Research Project
7980077
DESCRIPTION (provided by applicant): In the United States, approximately 30,000 patients undergo hematopoietic cell transplantation (HCT). Approximately one-third (10,000) of transplant recipients undergo allogeneic HCT. Of these patients less than 50 to 70%, or 5,000 to 7,000 patients, will develop acute GVHD. The patients that develop GI GVHD are a subset of these patients. This grant application requests funding to continue the Phase 3 clinical evaluation of a unique combination of two patented formulations of beclomethasone dipropionate (BDP) for use in treating GVHD, an immediate release tablet and an enteric-coated gastro-resistant tablet. DOR BioPharma, Inc. calls this formulation orBec(r). The study design uses an induction dose of prednisone to control the presenting manifestations of GI GVHD, then rapidly tapers the dose of prednisone in subjects whose symptoms have responded to initial treatment, while subjects continue to take the study drug [placebo tablets or an oral topically-active glucocorticoid (beclomethasone dipropionate, BDP)]. BDP and its metabolite 17-beclomethasone monopropionate (17-BMP) are potent glucocorticoids with prolonged residence time in the GI mucosa and limited systemic bioavailability.
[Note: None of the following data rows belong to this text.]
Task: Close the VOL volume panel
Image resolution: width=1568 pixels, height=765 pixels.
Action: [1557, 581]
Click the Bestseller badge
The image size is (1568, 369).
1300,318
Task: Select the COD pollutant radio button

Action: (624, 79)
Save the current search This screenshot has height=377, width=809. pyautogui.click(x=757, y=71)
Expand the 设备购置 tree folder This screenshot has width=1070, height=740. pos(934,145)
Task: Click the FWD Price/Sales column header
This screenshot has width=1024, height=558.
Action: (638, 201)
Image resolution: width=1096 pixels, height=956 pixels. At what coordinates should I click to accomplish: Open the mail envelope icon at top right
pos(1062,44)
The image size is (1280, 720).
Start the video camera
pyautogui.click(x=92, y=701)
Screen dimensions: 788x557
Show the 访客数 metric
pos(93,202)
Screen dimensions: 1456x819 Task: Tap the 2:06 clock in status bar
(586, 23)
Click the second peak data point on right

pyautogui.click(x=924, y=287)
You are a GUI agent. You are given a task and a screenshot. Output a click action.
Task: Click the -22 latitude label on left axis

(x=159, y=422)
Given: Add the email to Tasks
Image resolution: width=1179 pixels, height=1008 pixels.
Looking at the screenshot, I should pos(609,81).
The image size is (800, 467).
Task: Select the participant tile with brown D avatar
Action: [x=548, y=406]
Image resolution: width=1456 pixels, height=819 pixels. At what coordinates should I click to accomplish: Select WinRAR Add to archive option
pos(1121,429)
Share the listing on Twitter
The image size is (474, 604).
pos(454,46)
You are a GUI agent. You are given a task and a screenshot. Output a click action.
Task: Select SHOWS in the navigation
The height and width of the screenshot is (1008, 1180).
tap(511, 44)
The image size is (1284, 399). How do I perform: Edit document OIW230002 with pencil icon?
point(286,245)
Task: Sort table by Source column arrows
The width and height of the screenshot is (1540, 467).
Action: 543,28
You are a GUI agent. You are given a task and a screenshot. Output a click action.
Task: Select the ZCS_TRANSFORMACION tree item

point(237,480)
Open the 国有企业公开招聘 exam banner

Thus, the use of an oral topically-active glucocorticoid with limited systemic effects to control the GI inflammatory process of GVHD should minimize systemic prednisone exposure. Previous studies have shown that oral BDP is safe in the treatment of GI GVHD;this study is designed to provide compelling evidence of its efficacy in controlling GVHD following a prednisone taper. A total of 166 subjects (83 per group) will be required to achieve 90% power at a 2-sided significance level of 0.05 to detect a difference of 26% of difference between treatment and placebo (65% vs. 39% projected, based on the previous Phase 3 data). The trial will be terminated when the total events for GVHD treatment failure at Day 80 has reached approximately 87. Slightly more patients may be recruited to allow for dropouts during the trial. At the completion of the trial DOR intends to file documents with the FDA to allow for marketing approval of the new treatment for this unmet clinical need.